# Exercise objective
Lay out the lines of the listing below from the line with "July 2024 (723, 1111)" to the line with "Portfolios (655, 196)", both included, as a numbered list, and leave out any blank lines.

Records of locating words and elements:
▼

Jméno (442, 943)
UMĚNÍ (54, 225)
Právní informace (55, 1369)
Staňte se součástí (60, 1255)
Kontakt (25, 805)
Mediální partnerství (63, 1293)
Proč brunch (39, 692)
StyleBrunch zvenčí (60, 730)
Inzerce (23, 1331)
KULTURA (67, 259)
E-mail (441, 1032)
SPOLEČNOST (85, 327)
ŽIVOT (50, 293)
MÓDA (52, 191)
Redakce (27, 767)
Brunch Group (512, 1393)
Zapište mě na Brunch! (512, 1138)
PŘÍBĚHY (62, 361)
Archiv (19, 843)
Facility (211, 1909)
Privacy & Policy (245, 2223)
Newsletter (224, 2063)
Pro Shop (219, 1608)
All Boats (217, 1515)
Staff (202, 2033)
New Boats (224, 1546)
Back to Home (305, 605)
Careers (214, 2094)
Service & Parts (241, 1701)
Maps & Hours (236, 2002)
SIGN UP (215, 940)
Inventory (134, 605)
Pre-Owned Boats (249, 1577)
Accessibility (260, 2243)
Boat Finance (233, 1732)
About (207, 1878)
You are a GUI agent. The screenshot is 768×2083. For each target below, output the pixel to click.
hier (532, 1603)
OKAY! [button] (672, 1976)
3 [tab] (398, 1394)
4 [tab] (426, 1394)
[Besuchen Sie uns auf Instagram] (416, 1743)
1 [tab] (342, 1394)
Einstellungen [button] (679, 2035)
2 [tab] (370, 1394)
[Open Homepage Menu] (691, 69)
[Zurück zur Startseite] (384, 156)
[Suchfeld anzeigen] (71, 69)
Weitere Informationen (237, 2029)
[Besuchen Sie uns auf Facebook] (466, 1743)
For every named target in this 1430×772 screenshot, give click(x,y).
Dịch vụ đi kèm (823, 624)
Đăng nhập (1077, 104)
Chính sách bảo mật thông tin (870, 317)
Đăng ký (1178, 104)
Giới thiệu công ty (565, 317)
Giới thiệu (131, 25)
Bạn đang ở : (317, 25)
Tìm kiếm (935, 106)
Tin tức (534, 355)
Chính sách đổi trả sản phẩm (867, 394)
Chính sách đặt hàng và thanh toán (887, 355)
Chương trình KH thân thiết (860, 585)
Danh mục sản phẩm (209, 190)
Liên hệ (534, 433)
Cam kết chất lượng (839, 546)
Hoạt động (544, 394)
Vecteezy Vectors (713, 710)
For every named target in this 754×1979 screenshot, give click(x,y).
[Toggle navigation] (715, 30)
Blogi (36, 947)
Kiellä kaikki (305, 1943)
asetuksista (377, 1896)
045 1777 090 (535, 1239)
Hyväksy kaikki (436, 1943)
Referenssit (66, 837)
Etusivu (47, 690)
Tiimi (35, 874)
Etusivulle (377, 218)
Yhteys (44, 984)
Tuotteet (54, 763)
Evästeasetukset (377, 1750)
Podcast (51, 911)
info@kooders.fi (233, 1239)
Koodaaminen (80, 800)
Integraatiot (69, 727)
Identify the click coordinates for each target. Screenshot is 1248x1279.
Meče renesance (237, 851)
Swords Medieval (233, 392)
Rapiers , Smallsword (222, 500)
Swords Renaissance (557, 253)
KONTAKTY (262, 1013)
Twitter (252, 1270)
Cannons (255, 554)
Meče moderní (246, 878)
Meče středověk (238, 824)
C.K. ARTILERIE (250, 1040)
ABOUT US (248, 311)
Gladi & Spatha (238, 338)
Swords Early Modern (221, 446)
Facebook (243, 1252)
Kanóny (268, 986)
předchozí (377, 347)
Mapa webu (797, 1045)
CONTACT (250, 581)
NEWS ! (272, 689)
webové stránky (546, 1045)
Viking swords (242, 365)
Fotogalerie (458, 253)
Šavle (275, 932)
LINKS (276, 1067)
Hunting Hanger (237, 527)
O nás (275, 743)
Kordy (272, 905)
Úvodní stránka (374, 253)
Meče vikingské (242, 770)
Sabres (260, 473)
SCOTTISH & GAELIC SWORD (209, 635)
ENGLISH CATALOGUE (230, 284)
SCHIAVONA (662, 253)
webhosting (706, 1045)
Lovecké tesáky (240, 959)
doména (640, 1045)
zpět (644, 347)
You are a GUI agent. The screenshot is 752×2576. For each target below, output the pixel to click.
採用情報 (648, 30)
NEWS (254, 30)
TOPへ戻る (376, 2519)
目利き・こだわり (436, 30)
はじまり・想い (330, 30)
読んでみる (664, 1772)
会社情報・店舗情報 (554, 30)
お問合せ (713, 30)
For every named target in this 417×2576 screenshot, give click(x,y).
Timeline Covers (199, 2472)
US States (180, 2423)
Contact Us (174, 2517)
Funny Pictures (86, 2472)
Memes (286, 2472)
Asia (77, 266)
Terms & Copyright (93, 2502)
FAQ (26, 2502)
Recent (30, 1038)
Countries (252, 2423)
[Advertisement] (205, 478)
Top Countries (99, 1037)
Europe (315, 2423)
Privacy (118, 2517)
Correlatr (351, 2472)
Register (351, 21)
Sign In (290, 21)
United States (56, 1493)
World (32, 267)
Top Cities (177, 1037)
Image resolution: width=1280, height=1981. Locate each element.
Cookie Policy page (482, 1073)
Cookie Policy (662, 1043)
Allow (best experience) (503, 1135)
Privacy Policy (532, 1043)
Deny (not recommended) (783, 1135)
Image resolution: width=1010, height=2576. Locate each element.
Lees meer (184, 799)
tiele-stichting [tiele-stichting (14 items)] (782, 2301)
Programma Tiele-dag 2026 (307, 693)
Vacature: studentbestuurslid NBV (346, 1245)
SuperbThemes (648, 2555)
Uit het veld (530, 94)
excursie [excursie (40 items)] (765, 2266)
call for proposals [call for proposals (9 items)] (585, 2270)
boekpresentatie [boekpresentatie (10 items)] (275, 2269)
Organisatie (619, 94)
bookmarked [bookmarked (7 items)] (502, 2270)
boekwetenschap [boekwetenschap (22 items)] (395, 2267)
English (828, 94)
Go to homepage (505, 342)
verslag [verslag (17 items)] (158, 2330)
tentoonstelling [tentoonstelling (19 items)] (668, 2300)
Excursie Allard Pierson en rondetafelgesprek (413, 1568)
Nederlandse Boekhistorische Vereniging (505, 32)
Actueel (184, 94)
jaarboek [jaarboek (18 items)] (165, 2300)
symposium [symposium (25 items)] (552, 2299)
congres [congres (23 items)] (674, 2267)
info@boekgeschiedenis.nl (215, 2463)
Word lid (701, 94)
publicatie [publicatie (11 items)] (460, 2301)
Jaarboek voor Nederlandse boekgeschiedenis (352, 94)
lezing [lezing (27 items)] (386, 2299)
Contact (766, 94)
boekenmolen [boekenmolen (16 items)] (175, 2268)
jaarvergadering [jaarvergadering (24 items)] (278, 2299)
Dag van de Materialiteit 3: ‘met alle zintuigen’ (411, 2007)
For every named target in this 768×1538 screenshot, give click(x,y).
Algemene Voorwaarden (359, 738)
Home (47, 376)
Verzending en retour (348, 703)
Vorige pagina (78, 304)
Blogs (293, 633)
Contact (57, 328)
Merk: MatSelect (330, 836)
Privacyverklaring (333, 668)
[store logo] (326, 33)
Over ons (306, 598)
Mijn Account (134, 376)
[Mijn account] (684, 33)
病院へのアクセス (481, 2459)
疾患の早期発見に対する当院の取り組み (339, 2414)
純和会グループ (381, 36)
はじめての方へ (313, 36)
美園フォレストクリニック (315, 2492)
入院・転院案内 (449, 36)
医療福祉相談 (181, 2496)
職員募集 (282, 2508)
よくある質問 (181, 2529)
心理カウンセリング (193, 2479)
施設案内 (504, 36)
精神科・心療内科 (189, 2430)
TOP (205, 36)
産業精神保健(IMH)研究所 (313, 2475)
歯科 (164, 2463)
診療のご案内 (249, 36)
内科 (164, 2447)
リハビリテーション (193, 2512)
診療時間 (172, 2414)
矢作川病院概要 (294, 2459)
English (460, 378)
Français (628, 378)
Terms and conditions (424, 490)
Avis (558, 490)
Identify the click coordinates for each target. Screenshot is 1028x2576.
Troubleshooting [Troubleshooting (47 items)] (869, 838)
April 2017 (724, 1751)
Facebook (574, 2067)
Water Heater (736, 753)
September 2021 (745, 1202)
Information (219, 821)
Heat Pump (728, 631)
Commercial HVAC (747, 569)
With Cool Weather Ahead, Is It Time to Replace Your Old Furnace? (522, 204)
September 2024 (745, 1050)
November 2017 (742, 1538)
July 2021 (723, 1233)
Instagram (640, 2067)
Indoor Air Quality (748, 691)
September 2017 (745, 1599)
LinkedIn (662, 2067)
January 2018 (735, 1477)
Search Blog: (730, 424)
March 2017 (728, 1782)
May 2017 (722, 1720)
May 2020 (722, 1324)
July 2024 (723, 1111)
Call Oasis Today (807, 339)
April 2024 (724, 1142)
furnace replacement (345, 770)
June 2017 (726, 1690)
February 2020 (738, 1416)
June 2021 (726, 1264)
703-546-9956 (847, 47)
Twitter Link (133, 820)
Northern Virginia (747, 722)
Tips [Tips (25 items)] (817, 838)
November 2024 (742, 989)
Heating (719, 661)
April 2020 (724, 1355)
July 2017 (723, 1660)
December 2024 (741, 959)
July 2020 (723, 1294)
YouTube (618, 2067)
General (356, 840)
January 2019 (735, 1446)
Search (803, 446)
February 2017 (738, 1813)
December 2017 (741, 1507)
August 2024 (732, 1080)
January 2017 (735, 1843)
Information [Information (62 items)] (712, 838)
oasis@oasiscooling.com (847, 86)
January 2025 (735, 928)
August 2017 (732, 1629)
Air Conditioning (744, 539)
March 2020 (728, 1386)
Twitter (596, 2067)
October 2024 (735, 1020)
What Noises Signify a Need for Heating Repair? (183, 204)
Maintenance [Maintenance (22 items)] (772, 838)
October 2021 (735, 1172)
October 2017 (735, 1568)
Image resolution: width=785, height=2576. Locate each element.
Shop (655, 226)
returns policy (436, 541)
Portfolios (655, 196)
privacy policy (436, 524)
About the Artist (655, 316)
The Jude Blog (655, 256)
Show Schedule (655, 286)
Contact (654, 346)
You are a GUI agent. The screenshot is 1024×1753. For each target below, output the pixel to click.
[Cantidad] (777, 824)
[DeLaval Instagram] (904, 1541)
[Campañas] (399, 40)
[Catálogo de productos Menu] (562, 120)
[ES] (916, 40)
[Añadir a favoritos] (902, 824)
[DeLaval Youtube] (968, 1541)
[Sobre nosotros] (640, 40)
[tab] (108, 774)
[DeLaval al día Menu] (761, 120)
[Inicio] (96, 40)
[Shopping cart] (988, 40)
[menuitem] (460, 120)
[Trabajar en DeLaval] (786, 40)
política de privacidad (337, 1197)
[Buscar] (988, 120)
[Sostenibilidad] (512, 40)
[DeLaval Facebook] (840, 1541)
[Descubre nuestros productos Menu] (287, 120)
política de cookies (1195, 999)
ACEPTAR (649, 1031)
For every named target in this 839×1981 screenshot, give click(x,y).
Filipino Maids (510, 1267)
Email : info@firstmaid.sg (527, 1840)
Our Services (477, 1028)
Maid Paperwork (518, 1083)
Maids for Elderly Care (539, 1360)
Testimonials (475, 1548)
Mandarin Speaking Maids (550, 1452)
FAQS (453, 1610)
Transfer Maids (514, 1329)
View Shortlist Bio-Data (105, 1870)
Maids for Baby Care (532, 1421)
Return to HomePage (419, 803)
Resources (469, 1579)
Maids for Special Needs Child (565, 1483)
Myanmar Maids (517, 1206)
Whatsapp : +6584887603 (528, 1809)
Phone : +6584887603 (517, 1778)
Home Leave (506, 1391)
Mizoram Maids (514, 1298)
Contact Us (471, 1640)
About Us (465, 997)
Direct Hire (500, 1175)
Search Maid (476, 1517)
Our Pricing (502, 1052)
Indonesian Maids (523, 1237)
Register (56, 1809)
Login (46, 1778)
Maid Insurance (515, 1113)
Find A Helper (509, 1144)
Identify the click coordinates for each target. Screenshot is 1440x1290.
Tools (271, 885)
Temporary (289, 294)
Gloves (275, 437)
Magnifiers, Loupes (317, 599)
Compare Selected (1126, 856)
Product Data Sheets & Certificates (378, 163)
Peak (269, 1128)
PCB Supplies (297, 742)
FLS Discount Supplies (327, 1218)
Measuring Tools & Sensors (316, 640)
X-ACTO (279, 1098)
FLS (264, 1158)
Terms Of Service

▲

# Result for this exercise
1. July 2024 (723, 1111)
2. Call Oasis Today (807, 339)
3. April 2024 (724, 1142)
4. furnace replacement (345, 770)
5. June 2017 (726, 1690)
6. February 2020 (738, 1416)
7. June 2021 (726, 1264)
8. 703-546-9956 (847, 47)
9. Twitter Link (133, 820)
10. Northern Virginia (747, 722)
11. Tips [Tips (25 items)] (817, 838)
12. November 2024 (742, 989)
13. Heating (719, 661)
14. April 2020 (724, 1355)
15. July 2017 (723, 1660)
16. December 2024 (741, 959)
17. July 2020 (723, 1294)
18. YouTube (618, 2067)
19. General (356, 840)
20. January 2019 (735, 1446)
21. Search (803, 446)
22. February 2017 (738, 1813)
23. December 2017 (741, 1507)
24. August 2024 (732, 1080)
25. January 2017 (735, 1843)
26. Information [Information (62 items)] (712, 838)
27. oasis@oasiscooling.com (847, 86)
28. January 2025 (735, 928)
29. August 2017 (732, 1629)
30. Air Conditioning (744, 539)
31. March 2020 (728, 1386)
32. Twitter (596, 2067)
33. October 2024 (735, 1020)
34. What Noises Signify a Need for Heating Repair? (183, 204)
35. Maintenance [Maintenance (22 items)] (772, 838)
36. October 2021 (735, 1172)
37. October 2017 (735, 1568)
38. Image resolution: width=785, height=2576. Locate each element.
39. Shop (655, 226)
40. returns policy (436, 541)
41. Portfolios (655, 196)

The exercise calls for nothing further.